Exercise – Can you rewrite the records below as a JSON list of strings, with one string for each line and blank lines left out?

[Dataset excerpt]
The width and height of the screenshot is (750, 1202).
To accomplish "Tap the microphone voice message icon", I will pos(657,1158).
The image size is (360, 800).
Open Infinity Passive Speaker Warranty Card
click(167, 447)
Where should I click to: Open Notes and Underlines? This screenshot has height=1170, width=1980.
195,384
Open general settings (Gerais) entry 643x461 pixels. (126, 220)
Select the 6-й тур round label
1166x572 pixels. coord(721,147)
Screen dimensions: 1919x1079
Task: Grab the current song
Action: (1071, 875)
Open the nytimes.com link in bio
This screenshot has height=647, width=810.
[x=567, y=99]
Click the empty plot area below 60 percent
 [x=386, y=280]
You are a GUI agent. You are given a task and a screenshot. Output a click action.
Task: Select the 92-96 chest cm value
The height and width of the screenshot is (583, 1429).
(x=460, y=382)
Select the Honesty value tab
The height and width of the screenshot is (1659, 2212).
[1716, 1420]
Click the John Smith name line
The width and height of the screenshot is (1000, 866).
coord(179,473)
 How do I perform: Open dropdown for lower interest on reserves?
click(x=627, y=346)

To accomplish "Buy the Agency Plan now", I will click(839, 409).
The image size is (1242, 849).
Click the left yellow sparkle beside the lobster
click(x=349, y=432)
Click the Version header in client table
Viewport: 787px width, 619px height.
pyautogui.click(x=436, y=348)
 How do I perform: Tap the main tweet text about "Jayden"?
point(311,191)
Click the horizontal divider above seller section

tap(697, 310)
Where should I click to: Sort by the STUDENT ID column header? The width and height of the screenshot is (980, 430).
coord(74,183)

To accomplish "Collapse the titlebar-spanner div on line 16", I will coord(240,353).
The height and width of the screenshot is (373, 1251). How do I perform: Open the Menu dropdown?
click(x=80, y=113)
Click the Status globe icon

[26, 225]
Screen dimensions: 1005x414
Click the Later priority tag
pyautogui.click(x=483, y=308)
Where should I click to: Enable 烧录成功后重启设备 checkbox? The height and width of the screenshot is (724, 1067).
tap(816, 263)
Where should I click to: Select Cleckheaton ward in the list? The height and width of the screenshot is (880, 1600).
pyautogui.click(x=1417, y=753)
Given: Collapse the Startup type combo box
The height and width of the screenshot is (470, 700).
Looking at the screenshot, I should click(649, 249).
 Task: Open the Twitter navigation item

Result –
[
  "The width and height of the screenshot is (750, 1202).",
  "To accomplish \"Tap the microphone voice message icon\", I will pos(657,1158).",
  "The image size is (360, 800).",
  "Open Infinity Passive Speaker Warranty Card",
  "click(167, 447)",
  "Where should I click to: Open Notes and Underlines? This screenshot has height=1170, width=1980.",
  "195,384",
  "Open general settings (Gerais) entry 643x461 pixels. (126, 220)",
  "Select the 6-й тур round label",
  "1166x572 pixels. coord(721,147)",
  "Screen dimensions: 1919x1079",
  "Task: Grab the current song",
  "Action: (1071, 875)",
  "Open the nytimes.com link in bio",
  "This screenshot has height=647, width=810.",
  "[x=567, y=99]",
  "Click the empty plot area below 60 percent",
  " [x=386, y=280]",
  "You are a GUI agent. You are given a task and a screenshot. Output a click action.",
  "Task: Select the 92-96 chest cm value",
  "The height and width of the screenshot is (583, 1429).",
  "(x=460, y=382)",
  "Select the Honesty value tab",
  "The height and width of the screenshot is (1659, 2212).",
  "[1716, 1420]",
  "Click the John Smith name line",
  "The width and height of the screenshot is (1000, 866).",
  "coord(179,473)",
  " How do I perform: Open dropdown for lower interest on reserves?",
  "click(x=627, y=346)",
  "To accomplish \"Buy the Agency Plan now\", I will click(839, 409).",
  "The image size is (1242, 849).",
  "Click the left yellow sparkle beside the lobster",
  "click(x=349, y=432)",
  "Click the Version header in client table",
  "Viewport: 787px width, 619px height.",
  "pyautogui.click(x=436, y=348)",
  " How do I perform: Tap the main tweet text about \"Jayden\"?",
  "point(311,191)",
  "Click the horizontal divider above seller section",
  "tap(697, 310)",
  "Where should I click to: Sort by the STUDENT ID column header? The width and height of the screenshot is (980, 430).",
  "coord(74,183)",
  "To accomplish \"Collapse the titlebar-spanner div on line 16\", I will coord(240,353).",
  "The height and width of the screenshot is (373, 1251). How do I perform: Open the Menu dropdown?",
  "click(x=80, y=113)",
  "Click the Status globe icon",
  "[26, 225]",
  "Screen dimensions: 1005x414",
  "Click the Later priority tag",
  "pyautogui.click(x=483, y=308)",
  "Where should I click to: Enable 烧录成功后重启设备 checkbox? The height and width of the screenshot is (724, 1067).",
  "tap(816, 263)",
  "Where should I click to: Select Cleckheaton ward in the list? The height and width of the screenshot is (880, 1600).",
  "pyautogui.click(x=1417, y=753)",
  "Given: Collapse the Startup type combo box",
  "The height and width of the screenshot is (470, 700).",
  "Looking at the screenshot, I should click(649, 249).",
  " Task: Open the Twitter navigation item"
]